- Description of the task -
Beneath this line is the data. Output exactly the lines from the line with "You are a computer-use agent. Viewport: 763px" to the line with "Click the Weather", both ends included, and nothing more.

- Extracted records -
○ ○ ○ ○ ○

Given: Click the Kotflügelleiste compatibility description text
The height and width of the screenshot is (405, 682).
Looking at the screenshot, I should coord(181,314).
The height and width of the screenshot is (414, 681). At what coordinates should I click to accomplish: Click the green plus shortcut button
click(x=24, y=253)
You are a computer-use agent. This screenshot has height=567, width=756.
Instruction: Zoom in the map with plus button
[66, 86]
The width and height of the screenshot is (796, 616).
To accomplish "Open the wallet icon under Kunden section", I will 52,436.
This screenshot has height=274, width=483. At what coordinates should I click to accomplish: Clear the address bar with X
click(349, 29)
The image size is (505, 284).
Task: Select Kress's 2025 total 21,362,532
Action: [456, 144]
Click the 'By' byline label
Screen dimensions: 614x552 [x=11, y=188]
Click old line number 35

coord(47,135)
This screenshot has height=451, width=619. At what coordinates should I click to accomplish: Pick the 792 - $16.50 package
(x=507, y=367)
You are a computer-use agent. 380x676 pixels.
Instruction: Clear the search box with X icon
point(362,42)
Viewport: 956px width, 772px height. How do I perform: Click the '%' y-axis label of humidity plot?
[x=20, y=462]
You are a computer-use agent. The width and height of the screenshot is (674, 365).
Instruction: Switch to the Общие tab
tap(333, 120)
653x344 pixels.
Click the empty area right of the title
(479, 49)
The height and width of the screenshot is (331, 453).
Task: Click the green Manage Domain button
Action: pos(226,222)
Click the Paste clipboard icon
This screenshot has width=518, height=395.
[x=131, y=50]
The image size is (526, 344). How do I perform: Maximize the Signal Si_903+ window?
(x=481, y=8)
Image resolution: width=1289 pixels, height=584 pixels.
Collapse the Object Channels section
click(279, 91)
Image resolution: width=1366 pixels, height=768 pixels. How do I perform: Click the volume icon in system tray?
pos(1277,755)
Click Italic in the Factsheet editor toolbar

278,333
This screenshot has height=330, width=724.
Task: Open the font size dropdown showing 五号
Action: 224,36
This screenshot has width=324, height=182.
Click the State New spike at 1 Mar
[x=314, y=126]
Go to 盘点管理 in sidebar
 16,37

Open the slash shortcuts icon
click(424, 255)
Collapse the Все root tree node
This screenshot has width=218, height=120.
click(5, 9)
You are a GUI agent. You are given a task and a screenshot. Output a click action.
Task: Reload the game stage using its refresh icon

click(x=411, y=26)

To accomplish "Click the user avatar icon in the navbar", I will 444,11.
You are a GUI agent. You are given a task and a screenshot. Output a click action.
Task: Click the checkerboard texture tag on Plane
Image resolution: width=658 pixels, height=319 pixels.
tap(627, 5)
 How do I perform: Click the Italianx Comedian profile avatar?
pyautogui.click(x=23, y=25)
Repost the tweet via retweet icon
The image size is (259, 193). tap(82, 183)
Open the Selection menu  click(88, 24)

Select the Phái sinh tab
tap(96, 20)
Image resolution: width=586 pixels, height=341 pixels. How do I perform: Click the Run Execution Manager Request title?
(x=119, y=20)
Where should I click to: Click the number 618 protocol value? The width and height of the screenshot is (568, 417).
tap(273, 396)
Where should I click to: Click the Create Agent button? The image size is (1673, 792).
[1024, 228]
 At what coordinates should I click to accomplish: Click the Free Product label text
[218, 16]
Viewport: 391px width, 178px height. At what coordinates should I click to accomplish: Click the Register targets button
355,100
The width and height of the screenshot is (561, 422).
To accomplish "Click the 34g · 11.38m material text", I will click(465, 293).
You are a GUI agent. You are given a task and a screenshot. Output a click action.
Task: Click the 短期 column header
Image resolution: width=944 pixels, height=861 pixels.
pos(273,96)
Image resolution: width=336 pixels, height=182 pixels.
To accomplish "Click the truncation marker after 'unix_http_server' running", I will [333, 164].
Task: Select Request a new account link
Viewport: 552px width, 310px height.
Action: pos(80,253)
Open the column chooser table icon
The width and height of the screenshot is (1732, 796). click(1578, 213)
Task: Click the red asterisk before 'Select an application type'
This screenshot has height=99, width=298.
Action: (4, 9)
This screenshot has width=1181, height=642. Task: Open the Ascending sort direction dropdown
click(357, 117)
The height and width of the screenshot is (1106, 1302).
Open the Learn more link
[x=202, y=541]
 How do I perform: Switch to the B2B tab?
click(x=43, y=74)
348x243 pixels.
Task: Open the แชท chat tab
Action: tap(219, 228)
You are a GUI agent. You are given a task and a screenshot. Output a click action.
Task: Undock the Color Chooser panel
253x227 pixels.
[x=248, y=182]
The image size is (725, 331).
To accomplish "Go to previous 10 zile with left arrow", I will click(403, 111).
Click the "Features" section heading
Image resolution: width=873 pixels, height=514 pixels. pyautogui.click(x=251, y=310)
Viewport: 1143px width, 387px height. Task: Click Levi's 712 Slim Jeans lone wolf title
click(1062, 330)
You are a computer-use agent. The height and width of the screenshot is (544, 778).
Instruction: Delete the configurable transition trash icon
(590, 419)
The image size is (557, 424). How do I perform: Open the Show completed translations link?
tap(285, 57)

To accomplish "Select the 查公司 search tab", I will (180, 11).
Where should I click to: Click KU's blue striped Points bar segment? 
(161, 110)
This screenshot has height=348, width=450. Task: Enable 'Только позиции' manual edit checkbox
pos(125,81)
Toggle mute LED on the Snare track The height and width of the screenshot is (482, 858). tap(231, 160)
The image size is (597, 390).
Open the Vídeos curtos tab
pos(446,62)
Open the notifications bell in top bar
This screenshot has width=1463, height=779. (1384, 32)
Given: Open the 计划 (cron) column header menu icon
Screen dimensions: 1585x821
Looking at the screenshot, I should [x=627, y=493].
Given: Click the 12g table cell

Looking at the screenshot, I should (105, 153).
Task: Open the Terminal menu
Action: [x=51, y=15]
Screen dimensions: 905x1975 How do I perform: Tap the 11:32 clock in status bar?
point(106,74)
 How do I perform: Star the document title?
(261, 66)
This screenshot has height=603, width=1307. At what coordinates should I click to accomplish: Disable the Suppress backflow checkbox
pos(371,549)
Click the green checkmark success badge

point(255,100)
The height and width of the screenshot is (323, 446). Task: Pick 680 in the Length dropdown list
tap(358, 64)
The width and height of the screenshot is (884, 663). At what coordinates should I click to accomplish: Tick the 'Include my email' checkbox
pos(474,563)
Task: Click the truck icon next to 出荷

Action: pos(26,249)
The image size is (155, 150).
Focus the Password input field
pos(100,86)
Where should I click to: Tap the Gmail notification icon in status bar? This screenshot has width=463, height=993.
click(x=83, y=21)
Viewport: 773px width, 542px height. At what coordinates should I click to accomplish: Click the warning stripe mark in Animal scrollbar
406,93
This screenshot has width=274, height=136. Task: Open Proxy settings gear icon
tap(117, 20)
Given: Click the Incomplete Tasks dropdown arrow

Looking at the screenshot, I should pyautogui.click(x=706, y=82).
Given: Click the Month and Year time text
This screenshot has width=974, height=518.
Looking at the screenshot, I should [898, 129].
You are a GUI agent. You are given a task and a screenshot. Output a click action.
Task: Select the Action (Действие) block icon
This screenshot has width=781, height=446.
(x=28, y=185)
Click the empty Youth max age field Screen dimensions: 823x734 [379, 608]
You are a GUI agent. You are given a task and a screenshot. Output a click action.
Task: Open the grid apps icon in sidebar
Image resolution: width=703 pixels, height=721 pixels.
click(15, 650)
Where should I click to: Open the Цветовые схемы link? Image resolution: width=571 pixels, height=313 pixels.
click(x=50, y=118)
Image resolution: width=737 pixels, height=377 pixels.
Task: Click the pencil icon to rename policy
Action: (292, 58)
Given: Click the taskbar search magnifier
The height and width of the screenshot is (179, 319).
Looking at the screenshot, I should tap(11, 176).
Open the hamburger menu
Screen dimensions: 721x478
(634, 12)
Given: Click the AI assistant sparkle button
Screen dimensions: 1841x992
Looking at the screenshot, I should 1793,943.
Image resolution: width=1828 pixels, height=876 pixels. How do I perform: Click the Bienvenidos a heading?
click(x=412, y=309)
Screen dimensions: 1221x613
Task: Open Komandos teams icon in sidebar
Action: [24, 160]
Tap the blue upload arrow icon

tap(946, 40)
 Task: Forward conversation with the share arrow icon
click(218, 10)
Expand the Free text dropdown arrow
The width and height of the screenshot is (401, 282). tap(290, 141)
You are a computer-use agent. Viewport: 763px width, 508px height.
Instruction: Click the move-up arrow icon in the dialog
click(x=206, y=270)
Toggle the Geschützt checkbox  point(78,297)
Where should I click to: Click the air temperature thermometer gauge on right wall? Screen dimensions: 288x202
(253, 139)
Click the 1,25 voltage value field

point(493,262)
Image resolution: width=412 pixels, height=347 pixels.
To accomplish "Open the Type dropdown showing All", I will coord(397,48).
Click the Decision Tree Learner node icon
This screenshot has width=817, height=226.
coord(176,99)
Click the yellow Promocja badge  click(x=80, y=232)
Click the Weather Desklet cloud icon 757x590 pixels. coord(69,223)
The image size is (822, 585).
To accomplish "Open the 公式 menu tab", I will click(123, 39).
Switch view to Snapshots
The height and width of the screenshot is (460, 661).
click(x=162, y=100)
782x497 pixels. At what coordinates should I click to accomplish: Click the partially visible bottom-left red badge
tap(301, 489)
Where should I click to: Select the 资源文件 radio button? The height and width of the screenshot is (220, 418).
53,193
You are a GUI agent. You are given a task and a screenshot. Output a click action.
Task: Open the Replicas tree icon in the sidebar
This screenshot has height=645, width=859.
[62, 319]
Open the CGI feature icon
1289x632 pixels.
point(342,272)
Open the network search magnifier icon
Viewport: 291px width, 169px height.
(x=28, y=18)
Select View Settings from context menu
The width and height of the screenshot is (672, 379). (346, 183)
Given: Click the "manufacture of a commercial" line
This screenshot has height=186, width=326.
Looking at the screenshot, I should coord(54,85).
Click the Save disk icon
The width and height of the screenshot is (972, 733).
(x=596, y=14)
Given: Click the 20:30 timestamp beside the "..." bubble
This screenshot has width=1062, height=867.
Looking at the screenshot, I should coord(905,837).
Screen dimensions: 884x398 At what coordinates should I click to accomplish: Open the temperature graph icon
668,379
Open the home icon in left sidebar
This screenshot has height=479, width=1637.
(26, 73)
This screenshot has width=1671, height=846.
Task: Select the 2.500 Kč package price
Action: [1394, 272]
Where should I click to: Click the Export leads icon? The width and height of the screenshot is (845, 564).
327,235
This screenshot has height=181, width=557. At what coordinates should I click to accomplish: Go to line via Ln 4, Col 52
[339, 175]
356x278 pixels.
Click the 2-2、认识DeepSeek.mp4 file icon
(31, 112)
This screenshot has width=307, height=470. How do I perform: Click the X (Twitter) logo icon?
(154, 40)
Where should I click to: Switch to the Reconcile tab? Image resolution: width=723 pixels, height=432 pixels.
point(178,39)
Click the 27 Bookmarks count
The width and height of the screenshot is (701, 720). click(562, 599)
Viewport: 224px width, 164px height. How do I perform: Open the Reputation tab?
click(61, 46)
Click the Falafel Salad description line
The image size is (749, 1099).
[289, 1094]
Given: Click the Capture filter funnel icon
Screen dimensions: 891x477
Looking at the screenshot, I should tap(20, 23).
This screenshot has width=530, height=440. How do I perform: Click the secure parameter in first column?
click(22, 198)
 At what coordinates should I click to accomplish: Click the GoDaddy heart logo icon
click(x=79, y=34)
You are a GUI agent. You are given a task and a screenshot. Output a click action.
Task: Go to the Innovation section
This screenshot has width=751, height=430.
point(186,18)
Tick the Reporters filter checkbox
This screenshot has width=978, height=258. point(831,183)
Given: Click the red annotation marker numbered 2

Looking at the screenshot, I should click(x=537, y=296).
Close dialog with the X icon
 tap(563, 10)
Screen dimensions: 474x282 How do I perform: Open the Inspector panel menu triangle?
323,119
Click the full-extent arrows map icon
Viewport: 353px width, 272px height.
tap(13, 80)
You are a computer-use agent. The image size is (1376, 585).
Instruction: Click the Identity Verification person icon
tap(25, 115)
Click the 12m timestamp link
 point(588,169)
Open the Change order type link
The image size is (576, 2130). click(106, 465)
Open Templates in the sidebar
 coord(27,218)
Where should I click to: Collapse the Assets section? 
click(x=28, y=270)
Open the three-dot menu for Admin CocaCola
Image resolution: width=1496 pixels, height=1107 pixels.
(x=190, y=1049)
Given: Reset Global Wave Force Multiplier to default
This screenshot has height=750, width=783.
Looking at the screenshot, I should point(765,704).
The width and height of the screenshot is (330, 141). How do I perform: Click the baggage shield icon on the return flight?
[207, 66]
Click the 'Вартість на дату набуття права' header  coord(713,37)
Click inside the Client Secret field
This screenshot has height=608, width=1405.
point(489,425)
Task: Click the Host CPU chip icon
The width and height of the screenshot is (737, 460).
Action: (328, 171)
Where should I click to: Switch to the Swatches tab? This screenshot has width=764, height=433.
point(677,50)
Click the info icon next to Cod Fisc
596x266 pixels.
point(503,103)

○ ○ ○ ○ ○

- Written reply -
You are a computer-use agent. Viewport: 763px width, 508px height.
Instruction: Click the move-up arrow icon in the dialog
click(x=206, y=270)
Toggle the Geschützt checkbox  point(78,297)
Where should I click to: Click the air temperature thermometer gauge on right wall? Screen dimensions: 288x202
(253, 139)
Click the 1,25 voltage value field

point(493,262)
Image resolution: width=412 pixels, height=347 pixels.
To accomplish "Open the Type dropdown showing All", I will coord(397,48).
Click the Decision Tree Learner node icon
This screenshot has width=817, height=226.
coord(176,99)
Click the yellow Promocja badge  click(x=80, y=232)
Click the Weather Desklet cloud icon 757x590 pixels. coord(69,223)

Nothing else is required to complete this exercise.